С Высоцким все сложнее. Если лирический герой Окуджавы идеален, по-идеальному гармоничен, гармоничен и, в сущности, беспроблемен и его поэтический мир, то у Высоцкого лирический герой максимально приближен к реальному современнику, и мир узнаваем, подробен и проблемен. Мир Высоцкого, как и реальный мир, трагичен – расколот и полон противоречий. Чуть ли не на всякое pro в нем можно, при случае, отыскать и contra. Поэтому столь резки порой оценки некоторых критиков, пытающихся предъявить Высоцкому счет с «религиозной» точки зрения. Наиболее ярко эта точка зрения представлена Мариной Кудимовой в ее памфлете «Ученик отступника» [12]. Кудимова провозглашает: поэт Высоцкий подлинный и уникальный, но ему, вместе с Есениным, «пора предъявить духовный счет». По мнению Кудимовой, «неоязычник» Высоцкий по этому счету явно заплатить не способен. Подобные обвинения – в антихристианстве и грешности – предъявляют А. Симаков в статье «Словно Бог без штанов» [13] и Н. Переяслов в статье «Слушать ли на ночь Высоцкого?» [14]. Позиция эта непреклонна, а потому легко уязвима. Объяснение ее, по всей видимости, надо искать в той удивительной легкости, с какой часть нашей интеллигенции перешла от атеизма не к религиозности даже – а к воинственной, агрессивной набожности с ее маниакальной тенденциозностью и угрюмым следованием букве, а отнюдь не духу Священного Писания. Это приводит к поразительным «открытиям» в их исследованиях.

Так, г-н Переяслов отчего-то решил, что канатоходец у Высоцкого ненавидит зрителей, а Сэма Брука ненавидит автор за его гвинейское происхождение и быстрый бег. Не останавливаясь на этом, Переяслов предъявляет «духовный счет» Высоцкому за частое использование сказочных символов в жанровых песнях. Однако бредовость подобных обвинений легко объясняется, в сущности, прокоммунистической ориентацией автора: высший грех Высоцкого, по Переяслову, отнюдь не безбожие – а то, что он разрушал «прочность как официальной идеологии, так и сопутствовавшей ей культуры» [15].

О том же пишет и Марина Кудимова, огульно объявляя Высоцкого проповедником ненависти. Неточную цитату из песни «Аисты» – «Что нужнее сейчас? // Ненависть!» резонно поправляет в своем отклике на ее статью Кирилл Ковальджи: «Но такой строки нигде нет! В указанной песне читаем совсем другое: “Что нужнее сейчас – ненависть?”» [16].

– сложный, требующий спокойного осмысления. Попробуем преодолеть как тенденциозную хулу и кликушество «набожников», так и захлебывающуюся восторженность поклонников-мифотворцев. Обратимся к источникам, поищем и найдем заявленные pro и contra.

******

- **ЗАДАЧА**
Выпишите дословно часть текста о Высоцком, начиная со слов «О том же пишет» и заканчивая словами «pro и contra.». Строки, приведённые далее, к этому заданию не относятся.

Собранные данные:
******

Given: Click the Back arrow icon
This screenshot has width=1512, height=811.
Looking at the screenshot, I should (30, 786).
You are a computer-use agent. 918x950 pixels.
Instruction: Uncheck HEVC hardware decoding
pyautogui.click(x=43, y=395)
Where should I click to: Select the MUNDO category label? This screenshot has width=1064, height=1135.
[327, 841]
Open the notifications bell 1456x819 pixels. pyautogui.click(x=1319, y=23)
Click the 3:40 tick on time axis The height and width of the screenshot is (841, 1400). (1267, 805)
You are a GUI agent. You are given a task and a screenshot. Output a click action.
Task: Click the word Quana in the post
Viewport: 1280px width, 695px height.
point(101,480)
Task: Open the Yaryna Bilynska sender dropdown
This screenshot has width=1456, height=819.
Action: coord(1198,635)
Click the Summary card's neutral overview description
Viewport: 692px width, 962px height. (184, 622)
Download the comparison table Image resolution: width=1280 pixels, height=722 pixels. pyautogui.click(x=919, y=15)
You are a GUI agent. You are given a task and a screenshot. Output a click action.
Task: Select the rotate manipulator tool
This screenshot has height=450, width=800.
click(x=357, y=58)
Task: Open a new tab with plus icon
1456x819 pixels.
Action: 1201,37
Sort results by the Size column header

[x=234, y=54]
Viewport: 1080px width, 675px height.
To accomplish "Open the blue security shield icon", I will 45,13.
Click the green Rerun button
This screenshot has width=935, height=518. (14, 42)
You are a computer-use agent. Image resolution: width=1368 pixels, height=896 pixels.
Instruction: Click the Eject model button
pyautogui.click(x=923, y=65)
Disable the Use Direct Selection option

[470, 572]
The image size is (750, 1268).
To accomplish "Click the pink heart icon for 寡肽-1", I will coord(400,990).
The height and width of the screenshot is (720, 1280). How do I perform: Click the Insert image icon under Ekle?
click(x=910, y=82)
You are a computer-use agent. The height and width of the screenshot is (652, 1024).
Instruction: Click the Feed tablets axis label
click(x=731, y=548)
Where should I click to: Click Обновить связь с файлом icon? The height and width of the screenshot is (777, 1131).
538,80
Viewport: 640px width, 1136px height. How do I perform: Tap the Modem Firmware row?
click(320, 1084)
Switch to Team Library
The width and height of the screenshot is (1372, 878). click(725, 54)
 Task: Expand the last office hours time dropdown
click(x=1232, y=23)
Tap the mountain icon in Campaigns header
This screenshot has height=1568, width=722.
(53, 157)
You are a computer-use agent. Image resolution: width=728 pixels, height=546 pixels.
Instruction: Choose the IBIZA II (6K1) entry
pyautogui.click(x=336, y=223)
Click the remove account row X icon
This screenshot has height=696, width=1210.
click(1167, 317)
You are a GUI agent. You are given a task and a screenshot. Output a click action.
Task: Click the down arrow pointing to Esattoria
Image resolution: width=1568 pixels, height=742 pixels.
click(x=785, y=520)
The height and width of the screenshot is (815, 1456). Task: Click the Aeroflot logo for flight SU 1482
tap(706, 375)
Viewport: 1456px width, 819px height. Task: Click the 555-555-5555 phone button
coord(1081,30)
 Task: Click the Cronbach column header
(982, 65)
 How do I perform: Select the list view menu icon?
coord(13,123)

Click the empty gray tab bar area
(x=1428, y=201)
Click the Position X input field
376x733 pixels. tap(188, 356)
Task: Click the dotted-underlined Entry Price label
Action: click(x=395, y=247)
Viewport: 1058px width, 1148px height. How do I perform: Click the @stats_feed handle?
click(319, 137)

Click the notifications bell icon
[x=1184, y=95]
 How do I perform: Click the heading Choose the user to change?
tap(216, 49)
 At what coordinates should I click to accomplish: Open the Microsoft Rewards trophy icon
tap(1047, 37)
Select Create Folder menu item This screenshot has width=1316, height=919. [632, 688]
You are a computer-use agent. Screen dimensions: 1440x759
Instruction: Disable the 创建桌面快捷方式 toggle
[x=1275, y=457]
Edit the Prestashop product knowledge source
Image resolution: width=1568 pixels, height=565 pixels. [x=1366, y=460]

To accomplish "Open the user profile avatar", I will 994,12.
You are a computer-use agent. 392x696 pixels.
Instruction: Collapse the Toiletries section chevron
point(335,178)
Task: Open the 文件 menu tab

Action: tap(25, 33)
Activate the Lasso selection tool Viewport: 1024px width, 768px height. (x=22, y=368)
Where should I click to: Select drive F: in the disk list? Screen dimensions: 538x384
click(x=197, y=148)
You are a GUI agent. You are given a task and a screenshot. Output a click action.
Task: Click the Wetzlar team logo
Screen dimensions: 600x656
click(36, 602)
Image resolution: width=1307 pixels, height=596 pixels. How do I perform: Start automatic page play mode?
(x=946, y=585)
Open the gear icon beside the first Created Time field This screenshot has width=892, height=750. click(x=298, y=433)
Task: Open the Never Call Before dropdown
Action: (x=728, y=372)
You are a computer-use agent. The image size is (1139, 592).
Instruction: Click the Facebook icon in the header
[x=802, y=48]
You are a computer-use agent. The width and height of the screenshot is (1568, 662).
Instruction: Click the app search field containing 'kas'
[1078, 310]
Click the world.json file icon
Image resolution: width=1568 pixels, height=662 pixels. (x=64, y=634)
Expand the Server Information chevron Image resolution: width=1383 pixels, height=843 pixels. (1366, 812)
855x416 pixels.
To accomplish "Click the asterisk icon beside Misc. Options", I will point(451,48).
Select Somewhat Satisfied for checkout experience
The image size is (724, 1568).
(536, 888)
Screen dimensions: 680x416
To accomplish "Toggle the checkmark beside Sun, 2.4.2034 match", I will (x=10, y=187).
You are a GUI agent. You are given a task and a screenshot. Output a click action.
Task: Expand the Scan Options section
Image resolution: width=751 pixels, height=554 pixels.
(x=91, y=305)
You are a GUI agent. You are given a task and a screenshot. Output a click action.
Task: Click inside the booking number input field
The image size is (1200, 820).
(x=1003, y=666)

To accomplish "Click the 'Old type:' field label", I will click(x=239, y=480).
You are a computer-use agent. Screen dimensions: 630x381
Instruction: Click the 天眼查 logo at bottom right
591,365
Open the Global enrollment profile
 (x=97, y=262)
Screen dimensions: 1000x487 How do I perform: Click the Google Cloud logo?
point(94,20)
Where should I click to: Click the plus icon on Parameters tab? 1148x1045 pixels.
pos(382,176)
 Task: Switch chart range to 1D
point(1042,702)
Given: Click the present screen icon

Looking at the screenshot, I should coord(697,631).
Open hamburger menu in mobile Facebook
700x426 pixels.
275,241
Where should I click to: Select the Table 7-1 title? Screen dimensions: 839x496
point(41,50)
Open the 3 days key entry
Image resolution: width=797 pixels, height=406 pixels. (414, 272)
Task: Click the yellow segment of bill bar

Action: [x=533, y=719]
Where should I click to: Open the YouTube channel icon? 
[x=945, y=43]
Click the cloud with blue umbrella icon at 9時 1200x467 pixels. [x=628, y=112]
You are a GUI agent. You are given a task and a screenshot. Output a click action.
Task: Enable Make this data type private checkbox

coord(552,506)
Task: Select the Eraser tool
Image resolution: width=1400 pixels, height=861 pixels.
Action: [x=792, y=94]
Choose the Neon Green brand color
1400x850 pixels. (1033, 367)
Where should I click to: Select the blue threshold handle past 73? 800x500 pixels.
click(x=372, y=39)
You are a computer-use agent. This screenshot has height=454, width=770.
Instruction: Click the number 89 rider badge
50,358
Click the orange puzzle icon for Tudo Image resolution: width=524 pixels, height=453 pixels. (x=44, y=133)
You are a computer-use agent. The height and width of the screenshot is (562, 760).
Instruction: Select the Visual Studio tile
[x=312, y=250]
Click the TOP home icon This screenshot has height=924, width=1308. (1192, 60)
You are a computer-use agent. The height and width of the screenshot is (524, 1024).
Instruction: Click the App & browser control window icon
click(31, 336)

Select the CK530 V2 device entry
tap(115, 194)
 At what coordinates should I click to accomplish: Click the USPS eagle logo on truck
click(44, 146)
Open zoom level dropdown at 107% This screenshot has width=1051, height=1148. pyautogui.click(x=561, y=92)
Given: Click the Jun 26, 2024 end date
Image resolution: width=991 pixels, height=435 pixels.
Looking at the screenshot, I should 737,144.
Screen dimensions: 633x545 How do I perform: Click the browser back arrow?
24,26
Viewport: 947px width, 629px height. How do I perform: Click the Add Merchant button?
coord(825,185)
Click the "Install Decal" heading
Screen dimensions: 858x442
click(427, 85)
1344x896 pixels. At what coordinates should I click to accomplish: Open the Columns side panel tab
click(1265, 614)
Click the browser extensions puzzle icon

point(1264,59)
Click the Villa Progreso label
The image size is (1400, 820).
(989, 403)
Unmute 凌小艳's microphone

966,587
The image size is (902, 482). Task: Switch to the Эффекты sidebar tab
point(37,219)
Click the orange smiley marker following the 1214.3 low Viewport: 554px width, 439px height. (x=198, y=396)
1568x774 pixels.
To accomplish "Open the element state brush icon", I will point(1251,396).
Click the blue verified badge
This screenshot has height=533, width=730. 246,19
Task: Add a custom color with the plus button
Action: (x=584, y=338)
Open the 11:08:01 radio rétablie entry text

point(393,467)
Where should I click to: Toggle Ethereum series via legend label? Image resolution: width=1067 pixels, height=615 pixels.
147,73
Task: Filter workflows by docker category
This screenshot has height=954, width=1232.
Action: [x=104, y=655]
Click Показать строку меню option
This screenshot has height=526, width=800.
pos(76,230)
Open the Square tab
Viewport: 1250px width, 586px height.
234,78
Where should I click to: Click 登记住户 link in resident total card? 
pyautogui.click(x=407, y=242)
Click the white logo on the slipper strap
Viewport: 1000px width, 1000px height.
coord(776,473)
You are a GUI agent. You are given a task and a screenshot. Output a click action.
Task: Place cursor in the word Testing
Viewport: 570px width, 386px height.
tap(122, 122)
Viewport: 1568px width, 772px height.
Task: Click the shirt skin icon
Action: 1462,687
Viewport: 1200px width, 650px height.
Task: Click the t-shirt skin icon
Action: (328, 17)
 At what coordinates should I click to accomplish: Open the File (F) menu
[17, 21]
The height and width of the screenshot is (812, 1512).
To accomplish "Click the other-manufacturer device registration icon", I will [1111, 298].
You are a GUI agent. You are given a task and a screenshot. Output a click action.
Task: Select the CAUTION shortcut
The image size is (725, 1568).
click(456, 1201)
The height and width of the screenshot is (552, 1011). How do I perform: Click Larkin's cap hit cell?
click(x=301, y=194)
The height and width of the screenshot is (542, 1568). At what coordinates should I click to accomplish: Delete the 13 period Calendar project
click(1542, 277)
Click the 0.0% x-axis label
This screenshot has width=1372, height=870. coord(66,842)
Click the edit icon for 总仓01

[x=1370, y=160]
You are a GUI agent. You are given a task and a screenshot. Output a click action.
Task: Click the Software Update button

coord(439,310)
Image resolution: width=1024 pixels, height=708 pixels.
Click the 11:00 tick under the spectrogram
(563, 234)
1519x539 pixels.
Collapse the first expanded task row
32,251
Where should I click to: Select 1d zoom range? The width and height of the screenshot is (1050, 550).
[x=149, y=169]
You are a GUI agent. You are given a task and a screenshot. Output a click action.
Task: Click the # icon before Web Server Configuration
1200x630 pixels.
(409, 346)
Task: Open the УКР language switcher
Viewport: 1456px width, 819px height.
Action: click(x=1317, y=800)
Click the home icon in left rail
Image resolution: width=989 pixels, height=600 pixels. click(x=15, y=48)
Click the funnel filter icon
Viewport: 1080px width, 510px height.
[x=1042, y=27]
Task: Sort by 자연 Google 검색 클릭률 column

******

- **РЕШЕНИЕ НИЖЕ**
О том же пишет и Марина Кудимова, огульно объявляя Высоцкого проповедником ненависти. Неточную цитату из песни «Аисты» – «Что нужнее сейчас? // Ненависть!» резонно поправляет в своем отклике на ее статью Кирилл Ковальджи: «Но такой строки нигде нет! В указанной песне читаем совсем другое: “Что нужнее сейчас – ненависть?”» [16].

– сложный, требующий спокойного осмысления. Попробуем преодолеть как тенденциозную хулу и кликушество «набожников», так и захлебывающуюся восторженность поклонников-мифотворцев. Обратимся к источникам, поищем и найдем заявленные pro и contra.